§ Given information:
※ ※ ※

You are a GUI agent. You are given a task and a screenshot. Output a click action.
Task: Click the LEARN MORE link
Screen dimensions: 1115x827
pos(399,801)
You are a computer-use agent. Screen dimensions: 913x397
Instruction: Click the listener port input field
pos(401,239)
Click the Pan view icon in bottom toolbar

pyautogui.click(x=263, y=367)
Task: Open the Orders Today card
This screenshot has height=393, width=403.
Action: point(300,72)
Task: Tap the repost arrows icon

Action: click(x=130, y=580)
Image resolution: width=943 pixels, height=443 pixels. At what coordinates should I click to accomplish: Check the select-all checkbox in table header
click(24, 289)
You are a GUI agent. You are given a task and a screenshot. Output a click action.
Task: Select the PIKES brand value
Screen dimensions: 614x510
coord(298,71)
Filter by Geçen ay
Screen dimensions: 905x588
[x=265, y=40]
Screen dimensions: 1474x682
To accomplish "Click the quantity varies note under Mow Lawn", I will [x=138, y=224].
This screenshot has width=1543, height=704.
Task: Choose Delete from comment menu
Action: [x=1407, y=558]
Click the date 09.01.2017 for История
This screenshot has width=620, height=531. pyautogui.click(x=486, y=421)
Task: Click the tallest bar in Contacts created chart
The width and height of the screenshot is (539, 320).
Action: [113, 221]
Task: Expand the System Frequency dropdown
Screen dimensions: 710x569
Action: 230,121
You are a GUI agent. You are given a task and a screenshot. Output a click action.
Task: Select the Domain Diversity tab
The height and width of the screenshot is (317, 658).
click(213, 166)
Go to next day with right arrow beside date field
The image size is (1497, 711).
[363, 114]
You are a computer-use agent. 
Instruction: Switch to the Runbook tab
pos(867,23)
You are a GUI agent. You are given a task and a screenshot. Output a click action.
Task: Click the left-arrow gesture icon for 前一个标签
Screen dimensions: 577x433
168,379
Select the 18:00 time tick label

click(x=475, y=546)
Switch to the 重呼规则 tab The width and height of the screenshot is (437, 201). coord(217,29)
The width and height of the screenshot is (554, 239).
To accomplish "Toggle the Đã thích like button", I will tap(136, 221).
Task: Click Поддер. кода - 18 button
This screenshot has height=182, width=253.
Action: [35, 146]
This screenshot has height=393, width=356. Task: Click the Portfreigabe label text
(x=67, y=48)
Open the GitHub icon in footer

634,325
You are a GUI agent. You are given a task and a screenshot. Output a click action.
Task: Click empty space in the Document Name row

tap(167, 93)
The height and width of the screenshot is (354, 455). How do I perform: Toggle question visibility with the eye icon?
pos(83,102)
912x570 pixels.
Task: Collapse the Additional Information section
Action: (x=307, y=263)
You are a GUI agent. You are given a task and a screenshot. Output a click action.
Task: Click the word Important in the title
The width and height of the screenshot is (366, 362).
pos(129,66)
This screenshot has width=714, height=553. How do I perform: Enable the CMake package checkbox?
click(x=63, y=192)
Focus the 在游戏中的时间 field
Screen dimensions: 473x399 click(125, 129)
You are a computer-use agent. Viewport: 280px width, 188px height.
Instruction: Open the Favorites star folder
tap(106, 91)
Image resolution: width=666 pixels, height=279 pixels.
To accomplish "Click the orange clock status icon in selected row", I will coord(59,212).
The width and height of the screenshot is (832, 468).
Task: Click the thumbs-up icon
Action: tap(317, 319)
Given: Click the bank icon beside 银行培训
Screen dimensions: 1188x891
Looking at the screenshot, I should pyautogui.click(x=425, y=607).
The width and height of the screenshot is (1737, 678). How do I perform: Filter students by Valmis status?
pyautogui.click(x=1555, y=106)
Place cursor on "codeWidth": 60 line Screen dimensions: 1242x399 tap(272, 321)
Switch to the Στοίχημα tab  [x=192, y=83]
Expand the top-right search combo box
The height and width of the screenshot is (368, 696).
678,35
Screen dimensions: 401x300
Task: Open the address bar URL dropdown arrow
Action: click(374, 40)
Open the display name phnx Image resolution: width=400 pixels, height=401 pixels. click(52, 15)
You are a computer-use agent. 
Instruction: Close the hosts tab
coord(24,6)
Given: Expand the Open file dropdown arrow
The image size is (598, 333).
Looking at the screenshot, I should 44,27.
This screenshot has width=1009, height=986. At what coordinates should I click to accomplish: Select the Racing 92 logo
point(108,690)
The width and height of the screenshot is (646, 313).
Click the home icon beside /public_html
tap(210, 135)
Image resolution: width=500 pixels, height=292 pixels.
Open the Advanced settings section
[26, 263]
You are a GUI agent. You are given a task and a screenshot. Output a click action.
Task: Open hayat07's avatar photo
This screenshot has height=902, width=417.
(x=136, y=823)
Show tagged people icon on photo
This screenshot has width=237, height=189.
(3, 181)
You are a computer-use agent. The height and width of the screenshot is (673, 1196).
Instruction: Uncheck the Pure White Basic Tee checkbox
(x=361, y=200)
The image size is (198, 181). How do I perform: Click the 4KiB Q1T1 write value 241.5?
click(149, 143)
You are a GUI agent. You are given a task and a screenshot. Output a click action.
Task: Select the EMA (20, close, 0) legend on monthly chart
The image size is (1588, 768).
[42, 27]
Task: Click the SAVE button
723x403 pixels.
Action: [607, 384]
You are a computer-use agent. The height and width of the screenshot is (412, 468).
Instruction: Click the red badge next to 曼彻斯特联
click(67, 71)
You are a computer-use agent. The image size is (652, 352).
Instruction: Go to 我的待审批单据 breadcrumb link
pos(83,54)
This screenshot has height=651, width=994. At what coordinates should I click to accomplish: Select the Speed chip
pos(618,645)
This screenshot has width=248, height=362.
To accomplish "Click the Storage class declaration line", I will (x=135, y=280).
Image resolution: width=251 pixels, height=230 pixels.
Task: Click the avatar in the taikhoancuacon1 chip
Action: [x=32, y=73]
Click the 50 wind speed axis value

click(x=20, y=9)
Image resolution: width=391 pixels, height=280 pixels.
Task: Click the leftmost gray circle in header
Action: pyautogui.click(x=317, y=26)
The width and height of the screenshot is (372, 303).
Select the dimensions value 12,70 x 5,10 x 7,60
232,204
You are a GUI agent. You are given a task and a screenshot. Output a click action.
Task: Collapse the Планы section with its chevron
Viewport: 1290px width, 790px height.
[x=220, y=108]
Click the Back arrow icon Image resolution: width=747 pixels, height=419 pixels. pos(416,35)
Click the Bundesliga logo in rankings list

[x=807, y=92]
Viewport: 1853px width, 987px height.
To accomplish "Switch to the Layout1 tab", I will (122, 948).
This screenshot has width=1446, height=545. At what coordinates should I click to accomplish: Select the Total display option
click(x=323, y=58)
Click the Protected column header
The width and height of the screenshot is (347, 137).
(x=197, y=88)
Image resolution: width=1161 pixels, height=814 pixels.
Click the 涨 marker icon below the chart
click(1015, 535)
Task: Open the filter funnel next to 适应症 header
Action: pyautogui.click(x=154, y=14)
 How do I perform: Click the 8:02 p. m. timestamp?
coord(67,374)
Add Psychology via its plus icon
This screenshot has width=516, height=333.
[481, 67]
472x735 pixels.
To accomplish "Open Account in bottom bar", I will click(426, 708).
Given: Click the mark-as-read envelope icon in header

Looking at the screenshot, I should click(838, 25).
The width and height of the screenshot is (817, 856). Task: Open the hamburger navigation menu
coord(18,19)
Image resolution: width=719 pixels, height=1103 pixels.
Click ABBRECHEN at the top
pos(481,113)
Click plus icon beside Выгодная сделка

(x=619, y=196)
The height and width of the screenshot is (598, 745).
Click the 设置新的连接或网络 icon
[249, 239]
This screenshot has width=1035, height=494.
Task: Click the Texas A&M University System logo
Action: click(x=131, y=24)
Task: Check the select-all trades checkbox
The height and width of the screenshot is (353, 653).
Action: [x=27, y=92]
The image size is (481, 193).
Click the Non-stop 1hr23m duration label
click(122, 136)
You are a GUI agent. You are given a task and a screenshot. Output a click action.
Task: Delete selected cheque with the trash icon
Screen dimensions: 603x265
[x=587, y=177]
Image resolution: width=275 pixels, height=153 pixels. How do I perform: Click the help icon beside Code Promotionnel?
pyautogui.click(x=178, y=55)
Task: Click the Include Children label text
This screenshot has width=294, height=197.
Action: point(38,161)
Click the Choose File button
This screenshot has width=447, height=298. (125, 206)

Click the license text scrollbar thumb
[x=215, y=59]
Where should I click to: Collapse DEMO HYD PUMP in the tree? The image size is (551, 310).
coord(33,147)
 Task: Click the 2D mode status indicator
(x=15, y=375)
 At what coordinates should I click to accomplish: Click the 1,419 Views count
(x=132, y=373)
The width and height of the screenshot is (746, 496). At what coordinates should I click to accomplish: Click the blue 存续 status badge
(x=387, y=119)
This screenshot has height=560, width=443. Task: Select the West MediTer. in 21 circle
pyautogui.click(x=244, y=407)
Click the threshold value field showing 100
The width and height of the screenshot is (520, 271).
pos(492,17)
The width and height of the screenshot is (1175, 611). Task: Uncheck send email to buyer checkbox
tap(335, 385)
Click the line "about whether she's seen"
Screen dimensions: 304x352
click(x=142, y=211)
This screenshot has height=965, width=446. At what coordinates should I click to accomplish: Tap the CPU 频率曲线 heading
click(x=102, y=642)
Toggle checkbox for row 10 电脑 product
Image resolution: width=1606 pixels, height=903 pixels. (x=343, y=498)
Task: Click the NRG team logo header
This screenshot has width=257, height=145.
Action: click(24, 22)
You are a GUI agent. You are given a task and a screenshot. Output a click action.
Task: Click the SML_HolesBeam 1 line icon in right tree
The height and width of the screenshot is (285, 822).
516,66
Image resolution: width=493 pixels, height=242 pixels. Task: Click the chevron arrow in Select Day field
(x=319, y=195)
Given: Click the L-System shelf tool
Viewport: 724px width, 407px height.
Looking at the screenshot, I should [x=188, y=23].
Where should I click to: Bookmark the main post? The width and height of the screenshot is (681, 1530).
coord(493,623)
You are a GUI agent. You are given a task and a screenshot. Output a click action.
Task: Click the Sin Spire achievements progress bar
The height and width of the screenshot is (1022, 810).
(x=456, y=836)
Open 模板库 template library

※ ※ ※

§ Exercise: Scan the entries for the string "photo" and report only how many lines contain it.

§ Response: 2